Question

Without actually solving the given differential equation, find the minimum radius of convergence of power series solutions about the ordinary point $$x=0 .$$ About the ordinary point $$x=1$$.$$\left(x^{2}-25\right) y^{\prime \prime}+2 x y^{\prime}+y=0$$

Answer

**step1 Identify the Coefficients of the Differential Equation**

The given differential equation is of the form $$P(x) y^{\prime \prime}+Q(x) y^{\prime}+R(x) y=0$$. We need to identify the expressions for $$P(x)$$, $$Q(x)$$, and $$R(x)$$. These expressions are the coefficients of $$y^{\prime \prime}$$, $$y^{\prime}$$, and $$y$$, respectively.

* DATA SHOWN:

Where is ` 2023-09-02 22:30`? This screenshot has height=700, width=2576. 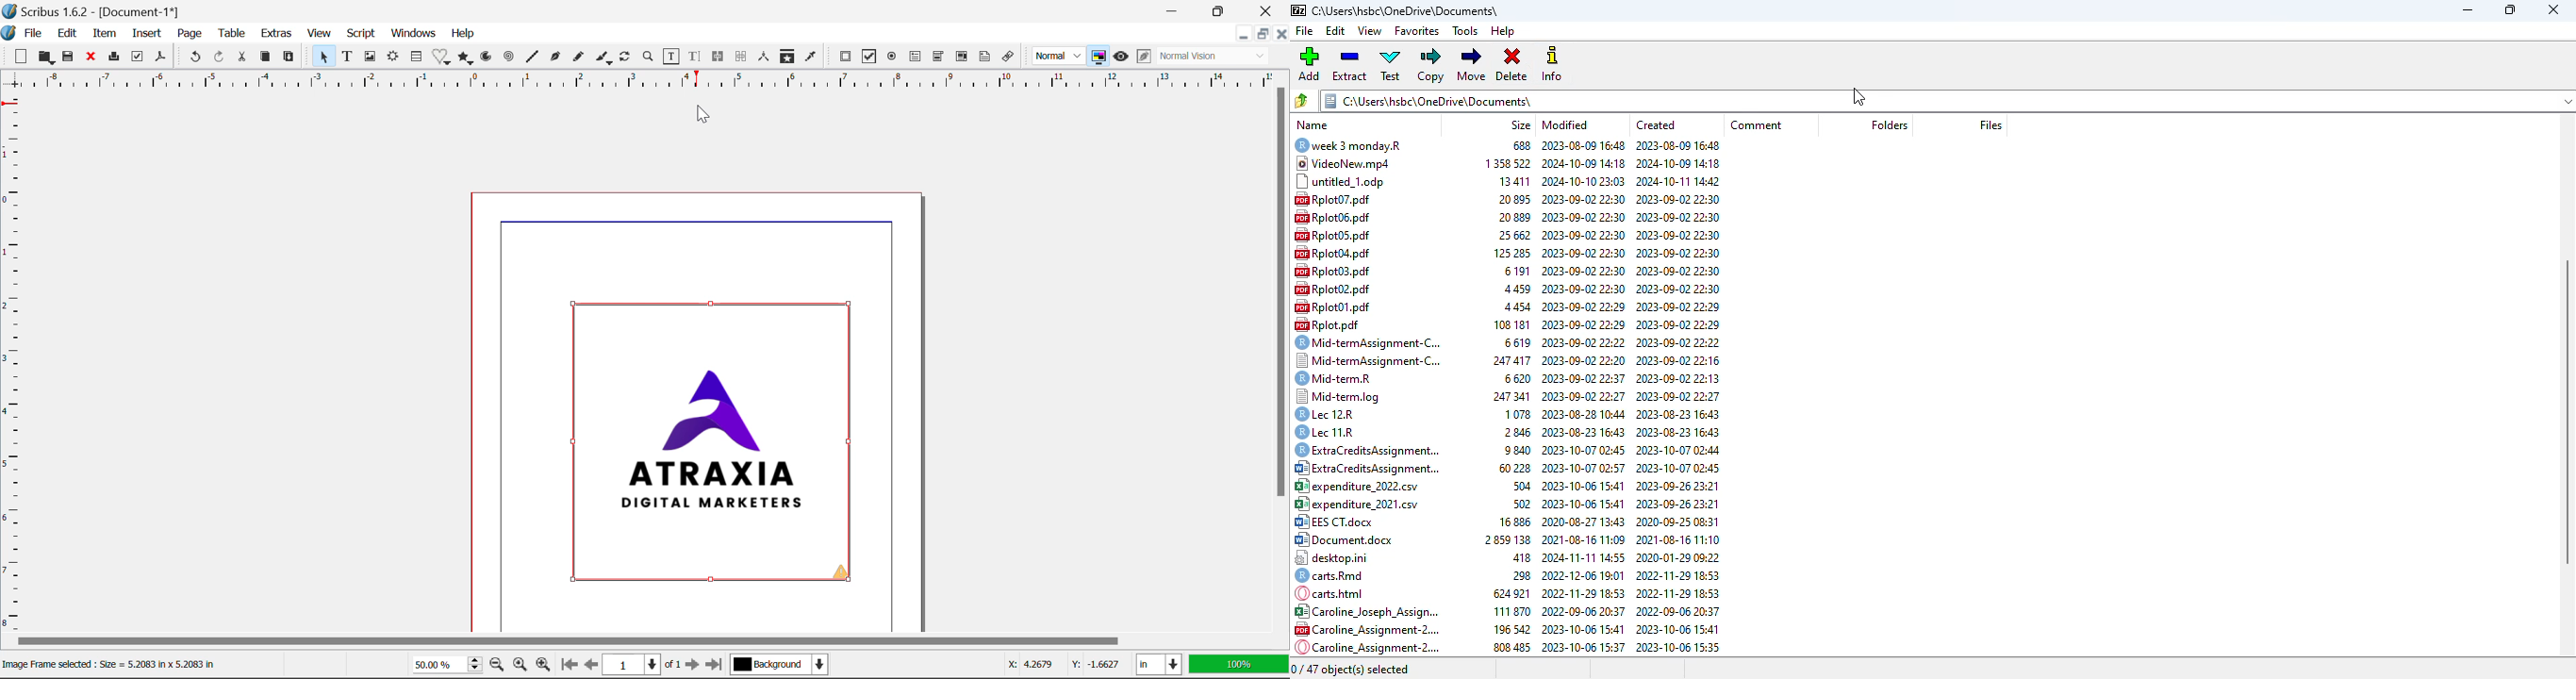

* INSTRUCTIONS FOR THE TASK: Can you summarize the worked differential equation problem above in two sentences?

* ANSWER TO THIS EXERCISE: The problem asks for the minimum radius of convergence of power series solutions of (x² − 25)y'' + 2xy' + y = 0 about the ordinary points x = 0 and x = 1, without actually solving the equation. The first step of the answer treats the equation as having the form P(x)y'' + Q(x)y' + R(x)y = 0 and says that P(x), Q(x) and R(x), the coefficients of y'', y' and y, must be identified.